Baby 'Forcibly' Taken From Womb Sparks Legal Battle: Report

Baby 'Forcibly' Taken From Womb Sparks Legal Battle

An Italian mother reportedly had her unborn baby forcibly taken from her womb and turned over to social services in the United Kingdom last year.

The cesarean section, which was authorized by a High Court judge, has since sparked a legal custody battle in three countries. The 15-month-old baby girl is under the care of social services in the U.K. while an adoption by a British couple is pending.

Though the court-mandated C-section took place last summer, the case is now coming to light after it was reported by columnist Christopher Booker in The Sunday Telegraph.

According to the British newspaper, the unnamed Italian mother was staying at a hotel in Essex for work when she became concerned that she lost her children's passports and notified police. (Her two other children were staying with her mother in Italy at the time.) After officers responded, authorities learned the woman has a mental health disorder, possibly a bipolar condition, the report notes. She was taken to a psychiatric hospital following the alleged panic attack and reportedly held under the Mental Health Act.

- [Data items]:
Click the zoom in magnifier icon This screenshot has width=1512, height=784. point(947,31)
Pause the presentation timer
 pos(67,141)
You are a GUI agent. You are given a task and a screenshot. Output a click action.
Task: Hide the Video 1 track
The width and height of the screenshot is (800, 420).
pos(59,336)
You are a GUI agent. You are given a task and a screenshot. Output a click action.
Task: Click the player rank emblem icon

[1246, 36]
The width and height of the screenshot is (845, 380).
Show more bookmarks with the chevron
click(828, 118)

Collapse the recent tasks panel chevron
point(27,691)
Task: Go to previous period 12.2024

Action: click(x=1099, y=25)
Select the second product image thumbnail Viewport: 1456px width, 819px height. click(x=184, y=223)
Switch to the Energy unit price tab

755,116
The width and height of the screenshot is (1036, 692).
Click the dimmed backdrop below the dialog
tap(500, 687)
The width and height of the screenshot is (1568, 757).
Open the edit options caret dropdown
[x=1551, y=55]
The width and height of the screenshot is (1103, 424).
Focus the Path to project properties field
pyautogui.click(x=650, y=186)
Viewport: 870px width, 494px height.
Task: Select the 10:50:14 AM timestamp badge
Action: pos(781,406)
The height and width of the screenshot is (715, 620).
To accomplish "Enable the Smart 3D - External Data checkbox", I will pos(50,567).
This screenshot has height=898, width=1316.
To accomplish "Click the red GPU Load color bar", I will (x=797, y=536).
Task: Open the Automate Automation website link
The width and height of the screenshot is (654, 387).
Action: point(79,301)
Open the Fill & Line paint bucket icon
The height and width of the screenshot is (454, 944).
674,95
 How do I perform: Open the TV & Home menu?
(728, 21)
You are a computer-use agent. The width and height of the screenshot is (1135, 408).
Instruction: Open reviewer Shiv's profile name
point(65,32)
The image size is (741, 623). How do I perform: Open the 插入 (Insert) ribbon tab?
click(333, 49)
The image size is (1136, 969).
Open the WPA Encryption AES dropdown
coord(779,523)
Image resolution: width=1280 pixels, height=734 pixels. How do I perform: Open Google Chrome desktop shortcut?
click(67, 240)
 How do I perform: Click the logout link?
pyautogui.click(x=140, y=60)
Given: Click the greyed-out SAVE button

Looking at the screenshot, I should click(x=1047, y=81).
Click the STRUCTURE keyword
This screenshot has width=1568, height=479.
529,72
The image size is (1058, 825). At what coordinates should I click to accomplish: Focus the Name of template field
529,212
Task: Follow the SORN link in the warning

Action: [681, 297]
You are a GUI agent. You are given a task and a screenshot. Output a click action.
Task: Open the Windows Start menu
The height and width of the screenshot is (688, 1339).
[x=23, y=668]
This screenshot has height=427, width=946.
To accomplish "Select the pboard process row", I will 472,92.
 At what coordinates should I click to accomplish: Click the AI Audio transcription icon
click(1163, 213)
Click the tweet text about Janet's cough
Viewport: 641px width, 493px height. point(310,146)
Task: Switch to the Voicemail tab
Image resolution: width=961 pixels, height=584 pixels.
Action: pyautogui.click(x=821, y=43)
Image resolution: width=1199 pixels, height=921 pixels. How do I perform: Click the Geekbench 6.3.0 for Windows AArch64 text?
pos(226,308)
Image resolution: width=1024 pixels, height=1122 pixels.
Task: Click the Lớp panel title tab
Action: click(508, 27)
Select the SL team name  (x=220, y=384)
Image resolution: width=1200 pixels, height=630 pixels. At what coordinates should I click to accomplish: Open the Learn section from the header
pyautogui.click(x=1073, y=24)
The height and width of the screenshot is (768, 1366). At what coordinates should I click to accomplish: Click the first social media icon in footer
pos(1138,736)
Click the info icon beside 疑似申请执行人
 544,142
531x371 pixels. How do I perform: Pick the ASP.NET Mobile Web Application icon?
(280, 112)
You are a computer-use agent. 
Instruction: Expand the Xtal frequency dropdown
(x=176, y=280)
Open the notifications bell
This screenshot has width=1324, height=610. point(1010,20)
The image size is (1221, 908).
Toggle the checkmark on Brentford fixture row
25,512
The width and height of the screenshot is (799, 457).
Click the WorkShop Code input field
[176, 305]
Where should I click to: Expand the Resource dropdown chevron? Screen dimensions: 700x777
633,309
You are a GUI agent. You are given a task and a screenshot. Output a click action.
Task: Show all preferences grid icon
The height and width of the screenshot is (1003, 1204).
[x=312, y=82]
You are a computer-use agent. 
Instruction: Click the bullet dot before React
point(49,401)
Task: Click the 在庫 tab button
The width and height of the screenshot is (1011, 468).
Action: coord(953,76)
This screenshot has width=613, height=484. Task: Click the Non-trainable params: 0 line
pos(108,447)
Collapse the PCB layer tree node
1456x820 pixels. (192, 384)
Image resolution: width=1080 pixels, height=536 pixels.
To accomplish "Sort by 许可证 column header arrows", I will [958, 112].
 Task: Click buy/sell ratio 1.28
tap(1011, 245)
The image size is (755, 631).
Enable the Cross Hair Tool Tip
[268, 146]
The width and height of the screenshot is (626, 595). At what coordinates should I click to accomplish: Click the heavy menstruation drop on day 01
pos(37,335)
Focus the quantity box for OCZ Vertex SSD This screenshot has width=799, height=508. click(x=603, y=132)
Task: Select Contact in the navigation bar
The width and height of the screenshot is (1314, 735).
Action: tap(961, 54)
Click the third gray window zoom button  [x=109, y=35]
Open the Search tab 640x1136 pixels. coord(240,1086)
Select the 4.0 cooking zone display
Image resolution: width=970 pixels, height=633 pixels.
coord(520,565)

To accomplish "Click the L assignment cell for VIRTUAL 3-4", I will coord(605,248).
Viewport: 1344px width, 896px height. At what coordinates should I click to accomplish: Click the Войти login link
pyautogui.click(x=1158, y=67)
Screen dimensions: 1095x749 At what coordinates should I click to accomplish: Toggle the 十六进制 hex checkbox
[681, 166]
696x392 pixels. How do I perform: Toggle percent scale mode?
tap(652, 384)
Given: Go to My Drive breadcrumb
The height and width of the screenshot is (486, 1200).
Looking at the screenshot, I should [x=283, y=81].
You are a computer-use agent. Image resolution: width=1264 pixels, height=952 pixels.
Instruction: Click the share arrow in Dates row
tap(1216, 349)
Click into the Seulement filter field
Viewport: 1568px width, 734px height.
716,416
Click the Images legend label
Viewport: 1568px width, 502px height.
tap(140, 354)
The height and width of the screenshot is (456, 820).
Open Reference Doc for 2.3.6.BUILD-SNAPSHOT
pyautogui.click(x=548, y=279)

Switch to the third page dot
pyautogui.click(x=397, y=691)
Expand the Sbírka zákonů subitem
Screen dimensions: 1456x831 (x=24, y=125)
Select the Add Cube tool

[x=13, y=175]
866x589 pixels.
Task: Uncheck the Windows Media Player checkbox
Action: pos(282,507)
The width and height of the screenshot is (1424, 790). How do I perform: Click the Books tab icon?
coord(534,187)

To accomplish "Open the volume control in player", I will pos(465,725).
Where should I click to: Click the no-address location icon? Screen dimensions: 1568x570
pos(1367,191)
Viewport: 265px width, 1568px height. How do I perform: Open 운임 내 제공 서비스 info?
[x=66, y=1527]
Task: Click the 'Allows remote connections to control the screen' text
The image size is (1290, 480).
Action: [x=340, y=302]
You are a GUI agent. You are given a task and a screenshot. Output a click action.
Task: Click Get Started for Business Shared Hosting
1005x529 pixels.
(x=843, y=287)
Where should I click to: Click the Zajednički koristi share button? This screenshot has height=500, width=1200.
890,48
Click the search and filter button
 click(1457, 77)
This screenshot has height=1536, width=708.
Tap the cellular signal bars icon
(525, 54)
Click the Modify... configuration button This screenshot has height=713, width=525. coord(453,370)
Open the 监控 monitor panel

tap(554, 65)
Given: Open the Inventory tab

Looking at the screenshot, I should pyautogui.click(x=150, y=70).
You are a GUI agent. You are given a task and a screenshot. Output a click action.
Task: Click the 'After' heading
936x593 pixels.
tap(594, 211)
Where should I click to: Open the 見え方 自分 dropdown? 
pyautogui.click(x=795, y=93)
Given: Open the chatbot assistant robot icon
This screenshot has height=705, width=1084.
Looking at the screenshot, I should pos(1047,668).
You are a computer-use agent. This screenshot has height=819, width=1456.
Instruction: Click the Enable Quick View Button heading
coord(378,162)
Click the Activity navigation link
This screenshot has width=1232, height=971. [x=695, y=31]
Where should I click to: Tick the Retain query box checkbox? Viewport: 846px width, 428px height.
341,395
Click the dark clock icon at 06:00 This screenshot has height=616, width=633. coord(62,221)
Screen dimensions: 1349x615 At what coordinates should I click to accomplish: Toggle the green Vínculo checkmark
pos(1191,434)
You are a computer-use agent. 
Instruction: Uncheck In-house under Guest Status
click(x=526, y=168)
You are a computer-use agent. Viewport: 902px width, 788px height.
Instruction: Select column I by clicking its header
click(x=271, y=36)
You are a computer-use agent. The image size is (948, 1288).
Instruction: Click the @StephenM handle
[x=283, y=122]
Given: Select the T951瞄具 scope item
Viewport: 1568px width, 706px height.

- [WHAT THE EXERCISE ASKS]:
Write out the passage of the article on the court-ordered cesarean starting with "The cesarean section, which" and going on through "The Sunday Telegraph.", substituting "child protective services" for "social services".

- [REPLY]:
The cesarean section, which was authorized by a High Court judge, has since sparked a legal custody battle in three countries. The 15-month-old baby girl is under the care of child protective services in the U.K. while an adoption by a British couple is pending.

Though the court-mandated C-section took place last summer, the case is now coming to light after it was reported by columnist Christopher Booker in The Sunday Telegraph.